Clean the mould thoroughly with kitchen paper and then fill one mould with tempered dark couverture up to approx. 1 cm below the edge, then place a second mould on top and secure it with the chocolate clips. Make sure they are really tight.
Then start to swirl the mould evenly (for approx. 1 minute) to fill the mould completely with chocolate. As soon as everything is perfectly covered with the couverture, you should continue to swirl the mould for approx. 1 minute so that the chocolate layer is as even as possible. Then place the mould in the fridge for 5 minutes. Then take it out, remove the clips and put it back in the fridge for another 20 to 30 minutes.
In the meantime, make the eyes, beak and comb.
For the eyes, pour tempered white couverture into a cornet and pipe small ovals and circles onto baking paper. You can pipe them so that the eyes stick together as a pair or make individual eyes. Then use tempered dark couverture to make small dots for the pupil in the white drops you have applied. Leave the eyes to set completely at room temperature.
In the meantime, you can make the beak, comb and chin flap. You can decide for yourself whether you want to make these decorations from fondant or marzipan (marzipan simply tastes better). Knead the modelling clay of your choice briefly with your hands and then form cones of different sizes. The cone for the beak should be thicker at the back and thinner at the front.
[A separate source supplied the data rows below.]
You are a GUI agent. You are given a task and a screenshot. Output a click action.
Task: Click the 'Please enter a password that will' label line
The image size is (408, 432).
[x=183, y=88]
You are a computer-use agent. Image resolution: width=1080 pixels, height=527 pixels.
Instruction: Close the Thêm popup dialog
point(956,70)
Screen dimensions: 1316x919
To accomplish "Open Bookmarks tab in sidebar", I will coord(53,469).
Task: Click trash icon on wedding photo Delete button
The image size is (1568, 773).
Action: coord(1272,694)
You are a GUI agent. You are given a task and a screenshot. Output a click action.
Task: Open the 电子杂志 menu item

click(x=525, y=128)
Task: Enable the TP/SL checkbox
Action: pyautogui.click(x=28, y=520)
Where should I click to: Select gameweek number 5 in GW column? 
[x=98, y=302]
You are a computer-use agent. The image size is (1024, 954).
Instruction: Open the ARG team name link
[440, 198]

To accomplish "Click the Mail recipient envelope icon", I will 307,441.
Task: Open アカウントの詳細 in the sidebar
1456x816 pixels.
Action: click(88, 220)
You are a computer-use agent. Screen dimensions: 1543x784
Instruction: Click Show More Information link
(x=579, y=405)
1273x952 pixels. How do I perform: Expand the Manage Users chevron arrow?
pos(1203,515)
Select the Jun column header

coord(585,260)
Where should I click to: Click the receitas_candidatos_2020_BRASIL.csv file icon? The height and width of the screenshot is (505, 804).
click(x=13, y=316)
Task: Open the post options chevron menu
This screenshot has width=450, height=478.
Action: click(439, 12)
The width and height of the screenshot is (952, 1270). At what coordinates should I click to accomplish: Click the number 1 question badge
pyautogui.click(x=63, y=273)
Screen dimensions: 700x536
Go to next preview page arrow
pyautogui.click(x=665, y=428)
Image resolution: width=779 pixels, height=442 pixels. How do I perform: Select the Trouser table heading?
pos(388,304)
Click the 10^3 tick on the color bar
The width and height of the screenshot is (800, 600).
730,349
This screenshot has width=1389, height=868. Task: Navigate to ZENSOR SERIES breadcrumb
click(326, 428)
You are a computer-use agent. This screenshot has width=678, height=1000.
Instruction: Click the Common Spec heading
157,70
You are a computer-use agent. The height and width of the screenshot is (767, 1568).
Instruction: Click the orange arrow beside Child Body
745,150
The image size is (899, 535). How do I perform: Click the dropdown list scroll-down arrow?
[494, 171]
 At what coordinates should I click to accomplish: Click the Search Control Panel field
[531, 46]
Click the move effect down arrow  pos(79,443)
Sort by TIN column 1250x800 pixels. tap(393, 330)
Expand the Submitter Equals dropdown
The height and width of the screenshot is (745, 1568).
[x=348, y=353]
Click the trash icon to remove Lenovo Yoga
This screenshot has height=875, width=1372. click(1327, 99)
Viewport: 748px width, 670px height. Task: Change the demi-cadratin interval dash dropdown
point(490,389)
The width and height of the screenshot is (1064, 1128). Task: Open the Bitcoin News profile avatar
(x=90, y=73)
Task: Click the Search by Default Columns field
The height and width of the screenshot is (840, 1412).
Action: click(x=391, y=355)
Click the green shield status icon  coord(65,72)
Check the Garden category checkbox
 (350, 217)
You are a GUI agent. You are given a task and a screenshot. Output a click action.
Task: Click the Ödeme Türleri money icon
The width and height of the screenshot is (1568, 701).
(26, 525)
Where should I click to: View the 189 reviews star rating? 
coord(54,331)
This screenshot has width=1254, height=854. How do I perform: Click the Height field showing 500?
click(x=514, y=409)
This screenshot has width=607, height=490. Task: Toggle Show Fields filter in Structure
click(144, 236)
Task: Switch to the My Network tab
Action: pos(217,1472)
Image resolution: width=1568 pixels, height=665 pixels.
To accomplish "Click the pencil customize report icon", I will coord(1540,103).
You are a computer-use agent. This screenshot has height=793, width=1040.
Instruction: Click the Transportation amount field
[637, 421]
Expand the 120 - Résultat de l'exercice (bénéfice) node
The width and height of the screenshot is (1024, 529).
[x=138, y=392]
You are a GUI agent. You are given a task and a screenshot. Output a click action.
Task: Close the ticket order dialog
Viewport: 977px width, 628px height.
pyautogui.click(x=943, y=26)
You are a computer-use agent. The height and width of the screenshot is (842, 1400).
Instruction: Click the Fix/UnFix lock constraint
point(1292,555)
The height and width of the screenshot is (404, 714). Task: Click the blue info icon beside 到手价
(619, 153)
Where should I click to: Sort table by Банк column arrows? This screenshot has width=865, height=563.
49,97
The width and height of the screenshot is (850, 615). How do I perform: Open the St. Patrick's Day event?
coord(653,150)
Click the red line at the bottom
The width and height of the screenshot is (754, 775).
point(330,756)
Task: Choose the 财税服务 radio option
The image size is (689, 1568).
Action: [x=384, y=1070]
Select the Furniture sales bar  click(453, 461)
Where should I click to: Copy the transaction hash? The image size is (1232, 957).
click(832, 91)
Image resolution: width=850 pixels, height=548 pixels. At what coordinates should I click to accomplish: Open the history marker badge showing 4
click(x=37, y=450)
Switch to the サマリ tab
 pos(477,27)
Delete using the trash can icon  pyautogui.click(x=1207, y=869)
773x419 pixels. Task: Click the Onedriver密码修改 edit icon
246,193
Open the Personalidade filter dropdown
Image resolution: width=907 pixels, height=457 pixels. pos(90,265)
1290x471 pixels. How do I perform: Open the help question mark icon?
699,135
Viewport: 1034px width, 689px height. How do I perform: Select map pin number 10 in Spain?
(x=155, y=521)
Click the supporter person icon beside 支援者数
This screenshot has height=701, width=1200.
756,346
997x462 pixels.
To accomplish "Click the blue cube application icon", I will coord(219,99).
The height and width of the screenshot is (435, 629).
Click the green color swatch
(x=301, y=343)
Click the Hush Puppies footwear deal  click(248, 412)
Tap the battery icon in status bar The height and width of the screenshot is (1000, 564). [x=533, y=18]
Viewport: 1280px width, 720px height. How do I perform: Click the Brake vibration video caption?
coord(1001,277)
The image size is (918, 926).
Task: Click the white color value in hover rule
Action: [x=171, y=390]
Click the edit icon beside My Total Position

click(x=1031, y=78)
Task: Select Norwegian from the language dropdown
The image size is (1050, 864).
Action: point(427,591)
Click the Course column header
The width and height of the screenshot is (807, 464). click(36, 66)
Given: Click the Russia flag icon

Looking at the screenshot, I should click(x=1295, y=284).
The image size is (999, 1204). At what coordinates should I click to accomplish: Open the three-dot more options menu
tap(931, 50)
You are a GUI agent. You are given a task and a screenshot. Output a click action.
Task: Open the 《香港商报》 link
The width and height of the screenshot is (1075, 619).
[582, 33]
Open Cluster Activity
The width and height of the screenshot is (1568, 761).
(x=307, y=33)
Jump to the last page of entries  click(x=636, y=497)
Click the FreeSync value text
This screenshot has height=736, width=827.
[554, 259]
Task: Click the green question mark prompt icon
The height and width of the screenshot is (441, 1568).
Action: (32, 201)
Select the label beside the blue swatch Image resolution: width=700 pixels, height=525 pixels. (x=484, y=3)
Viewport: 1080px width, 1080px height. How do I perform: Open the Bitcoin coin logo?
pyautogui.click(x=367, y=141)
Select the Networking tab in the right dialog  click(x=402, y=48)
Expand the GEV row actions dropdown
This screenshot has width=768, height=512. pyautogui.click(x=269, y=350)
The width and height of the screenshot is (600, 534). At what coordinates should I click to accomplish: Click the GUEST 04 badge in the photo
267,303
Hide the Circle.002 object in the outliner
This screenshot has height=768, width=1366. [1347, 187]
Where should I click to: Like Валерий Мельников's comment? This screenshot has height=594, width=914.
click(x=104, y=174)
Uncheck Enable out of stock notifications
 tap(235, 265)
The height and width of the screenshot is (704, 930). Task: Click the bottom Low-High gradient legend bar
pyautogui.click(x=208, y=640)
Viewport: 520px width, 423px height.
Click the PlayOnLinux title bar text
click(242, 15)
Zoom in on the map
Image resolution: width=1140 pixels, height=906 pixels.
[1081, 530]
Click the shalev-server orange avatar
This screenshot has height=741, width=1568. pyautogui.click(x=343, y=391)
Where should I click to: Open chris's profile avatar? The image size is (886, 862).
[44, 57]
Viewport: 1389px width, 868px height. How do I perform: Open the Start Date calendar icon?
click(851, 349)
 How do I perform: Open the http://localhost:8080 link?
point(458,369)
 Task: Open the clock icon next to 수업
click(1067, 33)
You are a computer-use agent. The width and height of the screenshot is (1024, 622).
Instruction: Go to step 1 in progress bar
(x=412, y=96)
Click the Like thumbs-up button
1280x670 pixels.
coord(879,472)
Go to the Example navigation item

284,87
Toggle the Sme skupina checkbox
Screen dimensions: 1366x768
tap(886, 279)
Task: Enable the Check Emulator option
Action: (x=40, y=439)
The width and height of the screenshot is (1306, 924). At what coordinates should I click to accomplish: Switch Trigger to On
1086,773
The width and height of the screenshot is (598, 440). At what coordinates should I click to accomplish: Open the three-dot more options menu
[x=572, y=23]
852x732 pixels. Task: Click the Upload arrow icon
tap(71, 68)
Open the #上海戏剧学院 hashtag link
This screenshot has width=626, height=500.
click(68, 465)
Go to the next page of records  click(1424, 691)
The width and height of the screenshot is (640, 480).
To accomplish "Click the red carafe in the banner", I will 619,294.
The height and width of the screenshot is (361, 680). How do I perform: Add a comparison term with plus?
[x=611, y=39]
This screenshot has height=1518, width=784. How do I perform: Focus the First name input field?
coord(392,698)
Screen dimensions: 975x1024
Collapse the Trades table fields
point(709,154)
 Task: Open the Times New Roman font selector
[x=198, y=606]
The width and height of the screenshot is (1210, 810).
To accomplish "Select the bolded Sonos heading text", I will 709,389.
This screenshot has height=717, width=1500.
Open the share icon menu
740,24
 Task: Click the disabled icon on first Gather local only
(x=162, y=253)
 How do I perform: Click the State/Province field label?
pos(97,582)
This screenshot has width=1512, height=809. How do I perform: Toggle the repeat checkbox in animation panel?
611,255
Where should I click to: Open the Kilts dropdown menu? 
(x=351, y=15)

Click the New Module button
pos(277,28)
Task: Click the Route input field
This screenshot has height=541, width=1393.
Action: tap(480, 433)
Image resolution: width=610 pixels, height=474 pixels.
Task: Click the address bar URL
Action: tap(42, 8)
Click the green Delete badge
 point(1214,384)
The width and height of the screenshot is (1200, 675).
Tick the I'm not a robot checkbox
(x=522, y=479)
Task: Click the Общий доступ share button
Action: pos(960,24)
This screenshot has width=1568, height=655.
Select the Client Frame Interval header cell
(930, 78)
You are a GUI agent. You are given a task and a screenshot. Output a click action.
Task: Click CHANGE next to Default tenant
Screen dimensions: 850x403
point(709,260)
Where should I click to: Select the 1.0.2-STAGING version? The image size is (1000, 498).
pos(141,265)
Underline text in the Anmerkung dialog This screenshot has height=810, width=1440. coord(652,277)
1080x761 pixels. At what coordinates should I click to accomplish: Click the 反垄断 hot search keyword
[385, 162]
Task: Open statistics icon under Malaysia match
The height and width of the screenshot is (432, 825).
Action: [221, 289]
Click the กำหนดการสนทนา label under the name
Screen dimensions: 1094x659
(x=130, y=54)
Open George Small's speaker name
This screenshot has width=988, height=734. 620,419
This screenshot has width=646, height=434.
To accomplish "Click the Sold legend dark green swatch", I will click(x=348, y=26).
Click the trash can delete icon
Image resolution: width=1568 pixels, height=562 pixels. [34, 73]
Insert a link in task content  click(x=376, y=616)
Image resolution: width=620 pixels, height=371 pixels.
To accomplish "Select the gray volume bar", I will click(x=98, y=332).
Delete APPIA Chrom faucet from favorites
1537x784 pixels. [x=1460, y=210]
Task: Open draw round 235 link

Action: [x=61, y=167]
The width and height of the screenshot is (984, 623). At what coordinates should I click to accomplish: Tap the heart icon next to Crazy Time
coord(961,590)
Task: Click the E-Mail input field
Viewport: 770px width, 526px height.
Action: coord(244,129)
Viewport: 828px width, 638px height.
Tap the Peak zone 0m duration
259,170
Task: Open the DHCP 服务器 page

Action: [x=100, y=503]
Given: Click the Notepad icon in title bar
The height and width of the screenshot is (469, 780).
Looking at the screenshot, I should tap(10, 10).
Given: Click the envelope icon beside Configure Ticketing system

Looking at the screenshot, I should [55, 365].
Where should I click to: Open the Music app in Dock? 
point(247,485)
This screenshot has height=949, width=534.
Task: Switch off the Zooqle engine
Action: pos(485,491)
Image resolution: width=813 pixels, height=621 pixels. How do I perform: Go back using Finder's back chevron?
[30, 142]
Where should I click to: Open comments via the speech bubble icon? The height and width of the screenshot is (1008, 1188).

The "cones" for the rest must be very narrow at the top and become thicker and slightly rounded towards the front. It is best to always put a little baker's starch in your hands so that it doesn't stick too much when modelling.
Take the eggs out of the fridge. Remove the top from the eggs and carefully take them out of the mould. They should really come out without any problems.
Now prepare large bowls with different ingredients (chocolate sprinkles. Hüppen flakes, coconut flakes, whatever you like and that is not too coarse). Place the eggs in your hand and coat them with tempered couverture (like truffles). Then put them in one of the bowls with the ingredients and roll them in it with the help of two spoons. Then place them on baking paper to harden.
Pipe a large blob of tempered couverture onto a sheet of baking paper. As soon as you notice that it starts to set and become firm, you can place the finished eggs on top. This will give them a base and prevent them from rolling away. Now put small blobs of couverture in the right places and stick the decorations on. Always wait until just before the couverture sets so that you don't have to hold the decoration in place forever.
The chickens have a shelf life of at least 6 months. Both marzipan and fondant simply become very hard over time and should no longer be eaten. It is best to store the figure at 18 ºC room temperature.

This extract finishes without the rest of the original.